Private equity firms, including Thoma Bravo and Hellman & Friedman, are evaluating potential acquisitions of financial data providers like FactSet, whose stock prices have plummeted due to investor fears over AI disruption. However, this same AI uncertainty is causing the firms to reassess the viability of these deals, creating a standoff between attractive valuations and unpredictable future risks.
Shares of major data companies have seen significant declines, with FactSet dropping 39%, Morningstar 27.6%, and Gartner 29.5% in recent months. Investors are concerned that advanced AI could replicate the information and advisory services these firms sell. This selloff has compressed valuations, with FactSet's enterprise-value-to-EBITDA ratio falling from 21 to approximately 12 in less than a year, making them theoretically attractive takeover targets.
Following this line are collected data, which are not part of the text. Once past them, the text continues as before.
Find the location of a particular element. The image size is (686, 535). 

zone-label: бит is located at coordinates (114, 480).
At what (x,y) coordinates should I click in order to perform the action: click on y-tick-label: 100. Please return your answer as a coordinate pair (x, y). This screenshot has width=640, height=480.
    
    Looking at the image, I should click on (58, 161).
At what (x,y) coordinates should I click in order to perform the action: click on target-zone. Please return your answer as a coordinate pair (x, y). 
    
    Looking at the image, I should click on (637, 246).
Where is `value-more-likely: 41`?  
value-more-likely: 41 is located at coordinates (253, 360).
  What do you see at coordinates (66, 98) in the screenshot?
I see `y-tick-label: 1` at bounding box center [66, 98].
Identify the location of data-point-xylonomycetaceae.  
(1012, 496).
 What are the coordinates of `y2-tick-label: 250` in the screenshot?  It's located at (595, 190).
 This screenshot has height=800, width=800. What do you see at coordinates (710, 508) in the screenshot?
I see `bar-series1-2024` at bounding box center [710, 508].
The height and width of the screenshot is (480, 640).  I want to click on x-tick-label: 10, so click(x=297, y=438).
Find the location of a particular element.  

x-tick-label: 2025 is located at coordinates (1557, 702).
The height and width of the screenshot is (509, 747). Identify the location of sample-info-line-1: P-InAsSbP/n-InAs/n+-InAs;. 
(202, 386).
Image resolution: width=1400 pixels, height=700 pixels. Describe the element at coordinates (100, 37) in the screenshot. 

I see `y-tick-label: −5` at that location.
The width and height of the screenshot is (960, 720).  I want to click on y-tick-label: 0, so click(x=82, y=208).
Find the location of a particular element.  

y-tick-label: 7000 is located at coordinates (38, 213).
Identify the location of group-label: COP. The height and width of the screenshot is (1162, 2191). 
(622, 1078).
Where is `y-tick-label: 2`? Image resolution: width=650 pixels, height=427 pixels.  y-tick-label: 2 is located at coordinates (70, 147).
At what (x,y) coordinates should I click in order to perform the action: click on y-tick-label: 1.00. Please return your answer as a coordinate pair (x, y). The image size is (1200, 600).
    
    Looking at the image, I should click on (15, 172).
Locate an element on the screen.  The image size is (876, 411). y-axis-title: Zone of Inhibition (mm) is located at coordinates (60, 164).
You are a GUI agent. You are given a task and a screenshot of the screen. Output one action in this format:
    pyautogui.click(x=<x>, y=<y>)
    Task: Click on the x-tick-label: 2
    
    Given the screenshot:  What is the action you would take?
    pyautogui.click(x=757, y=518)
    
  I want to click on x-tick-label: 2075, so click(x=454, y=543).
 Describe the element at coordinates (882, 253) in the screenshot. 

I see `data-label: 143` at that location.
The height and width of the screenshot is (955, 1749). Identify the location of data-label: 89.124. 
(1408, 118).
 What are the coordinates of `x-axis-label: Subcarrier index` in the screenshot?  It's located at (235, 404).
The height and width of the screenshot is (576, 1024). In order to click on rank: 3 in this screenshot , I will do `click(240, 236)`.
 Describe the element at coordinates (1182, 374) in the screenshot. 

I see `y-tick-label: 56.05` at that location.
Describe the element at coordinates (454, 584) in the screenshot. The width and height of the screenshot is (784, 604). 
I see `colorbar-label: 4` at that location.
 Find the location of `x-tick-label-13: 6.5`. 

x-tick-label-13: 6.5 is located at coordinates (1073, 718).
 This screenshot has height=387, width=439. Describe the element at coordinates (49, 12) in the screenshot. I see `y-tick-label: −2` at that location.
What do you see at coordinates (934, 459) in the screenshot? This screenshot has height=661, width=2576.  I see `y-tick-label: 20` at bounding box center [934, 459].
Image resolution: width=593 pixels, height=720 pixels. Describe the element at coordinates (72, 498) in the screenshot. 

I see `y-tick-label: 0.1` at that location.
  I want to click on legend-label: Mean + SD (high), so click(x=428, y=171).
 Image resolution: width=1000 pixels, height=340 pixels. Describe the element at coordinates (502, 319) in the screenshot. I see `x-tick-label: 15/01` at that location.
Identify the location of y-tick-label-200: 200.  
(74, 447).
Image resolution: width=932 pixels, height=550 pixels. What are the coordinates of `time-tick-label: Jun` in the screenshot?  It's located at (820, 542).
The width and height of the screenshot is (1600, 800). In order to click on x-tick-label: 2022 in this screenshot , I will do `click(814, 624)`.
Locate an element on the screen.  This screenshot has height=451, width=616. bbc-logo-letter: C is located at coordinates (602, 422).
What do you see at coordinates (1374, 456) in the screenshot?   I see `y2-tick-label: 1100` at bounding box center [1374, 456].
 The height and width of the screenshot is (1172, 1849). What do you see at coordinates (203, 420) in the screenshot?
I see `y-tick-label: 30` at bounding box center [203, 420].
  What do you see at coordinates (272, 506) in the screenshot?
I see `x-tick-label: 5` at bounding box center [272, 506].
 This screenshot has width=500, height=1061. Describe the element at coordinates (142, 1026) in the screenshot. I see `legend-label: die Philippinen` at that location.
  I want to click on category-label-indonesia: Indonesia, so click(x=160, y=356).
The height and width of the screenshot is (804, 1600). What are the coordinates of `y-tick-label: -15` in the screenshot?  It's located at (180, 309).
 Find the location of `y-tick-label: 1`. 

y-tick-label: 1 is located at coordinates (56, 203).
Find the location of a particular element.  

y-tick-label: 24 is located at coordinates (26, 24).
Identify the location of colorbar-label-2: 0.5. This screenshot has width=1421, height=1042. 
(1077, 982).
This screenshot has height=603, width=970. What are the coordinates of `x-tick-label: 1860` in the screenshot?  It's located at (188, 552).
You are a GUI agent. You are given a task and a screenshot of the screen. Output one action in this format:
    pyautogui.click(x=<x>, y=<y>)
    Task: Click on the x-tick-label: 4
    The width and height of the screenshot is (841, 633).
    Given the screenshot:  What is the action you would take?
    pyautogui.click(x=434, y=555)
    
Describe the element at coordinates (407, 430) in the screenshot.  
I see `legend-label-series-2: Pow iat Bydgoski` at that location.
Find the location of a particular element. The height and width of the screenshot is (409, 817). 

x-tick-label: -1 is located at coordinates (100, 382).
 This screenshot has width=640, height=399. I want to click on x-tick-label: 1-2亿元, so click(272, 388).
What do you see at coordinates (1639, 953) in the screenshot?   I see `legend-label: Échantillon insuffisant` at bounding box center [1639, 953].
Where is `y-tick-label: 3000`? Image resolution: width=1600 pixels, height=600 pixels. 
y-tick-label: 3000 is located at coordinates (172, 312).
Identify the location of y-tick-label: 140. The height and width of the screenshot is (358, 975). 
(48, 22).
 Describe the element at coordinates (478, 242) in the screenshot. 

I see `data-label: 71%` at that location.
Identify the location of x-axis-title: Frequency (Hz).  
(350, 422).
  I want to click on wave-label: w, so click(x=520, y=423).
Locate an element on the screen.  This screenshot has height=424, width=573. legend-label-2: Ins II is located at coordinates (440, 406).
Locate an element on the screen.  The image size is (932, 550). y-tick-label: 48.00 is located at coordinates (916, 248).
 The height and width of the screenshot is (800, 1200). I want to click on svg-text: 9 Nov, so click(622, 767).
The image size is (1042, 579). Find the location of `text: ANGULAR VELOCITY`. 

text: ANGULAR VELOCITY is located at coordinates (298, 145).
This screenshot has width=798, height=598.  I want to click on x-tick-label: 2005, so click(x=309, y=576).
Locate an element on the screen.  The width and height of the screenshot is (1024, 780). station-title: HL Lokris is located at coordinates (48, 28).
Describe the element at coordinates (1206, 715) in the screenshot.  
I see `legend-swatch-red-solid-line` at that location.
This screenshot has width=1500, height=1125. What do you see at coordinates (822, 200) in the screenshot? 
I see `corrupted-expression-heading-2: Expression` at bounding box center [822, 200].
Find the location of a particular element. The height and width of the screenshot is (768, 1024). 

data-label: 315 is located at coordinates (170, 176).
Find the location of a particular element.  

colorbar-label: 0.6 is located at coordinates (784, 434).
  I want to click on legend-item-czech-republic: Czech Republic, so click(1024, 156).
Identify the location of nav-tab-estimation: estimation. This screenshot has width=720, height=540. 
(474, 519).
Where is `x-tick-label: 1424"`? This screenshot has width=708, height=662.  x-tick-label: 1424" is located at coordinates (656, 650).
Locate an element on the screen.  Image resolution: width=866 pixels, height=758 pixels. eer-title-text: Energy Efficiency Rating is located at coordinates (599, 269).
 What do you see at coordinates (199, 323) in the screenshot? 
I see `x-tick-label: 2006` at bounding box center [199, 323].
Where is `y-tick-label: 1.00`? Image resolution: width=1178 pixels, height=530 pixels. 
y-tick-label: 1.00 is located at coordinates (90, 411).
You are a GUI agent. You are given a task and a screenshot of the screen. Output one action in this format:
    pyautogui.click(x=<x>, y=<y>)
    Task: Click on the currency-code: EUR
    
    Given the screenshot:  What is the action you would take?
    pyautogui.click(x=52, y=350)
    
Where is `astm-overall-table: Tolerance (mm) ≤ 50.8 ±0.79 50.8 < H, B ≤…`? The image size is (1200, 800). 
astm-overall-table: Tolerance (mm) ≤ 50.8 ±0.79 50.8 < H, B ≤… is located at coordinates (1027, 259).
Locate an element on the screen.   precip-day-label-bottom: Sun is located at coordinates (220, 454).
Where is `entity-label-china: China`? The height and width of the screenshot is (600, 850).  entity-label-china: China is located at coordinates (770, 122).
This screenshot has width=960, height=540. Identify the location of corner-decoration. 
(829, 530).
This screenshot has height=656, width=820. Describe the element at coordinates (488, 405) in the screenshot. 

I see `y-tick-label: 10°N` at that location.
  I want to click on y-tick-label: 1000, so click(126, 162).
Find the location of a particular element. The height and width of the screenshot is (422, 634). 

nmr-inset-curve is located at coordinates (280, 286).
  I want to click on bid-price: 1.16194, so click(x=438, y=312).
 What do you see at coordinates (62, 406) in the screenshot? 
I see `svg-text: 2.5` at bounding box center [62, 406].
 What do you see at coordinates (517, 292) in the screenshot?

The sharp pullback in share prices presents a classic dilemma for private equity. While the lower valuations offer a compelling entry point for buyouts, the underlying cause—the existential threat from AI—makes it difficult to accurately forecast future cash flows and pricing power. Bankers report that they cannot confidently value a company whose business model may be fundamentally reshaped or overtaken by AI, thus tempering buyout interest despite the discounted prices.
The future for data providers hinges on their ability to adapt and integrate AI into their offerings rather than be replaced by it. FactSet's partnership with AI developer Anthropic signals a potential path forward. For now, private equity remains on the sidelines, scrutinizing which software models are truly defensible in an AI-saturated market before committing to major acquisitions.
Q: Why are data company stocks falling?
A: Investors are concerned that new generative AI technologies could replicate the core data and analysis services these companies provide, threatening their long-term business models.
Q: What is preventing private equity firms from buying these cheaper companies?
A: The unpredictable impact of AI on future revenue and profitability makes it extremely difficult to perform accurate valuations, leading to hesitation despite the low stock prices.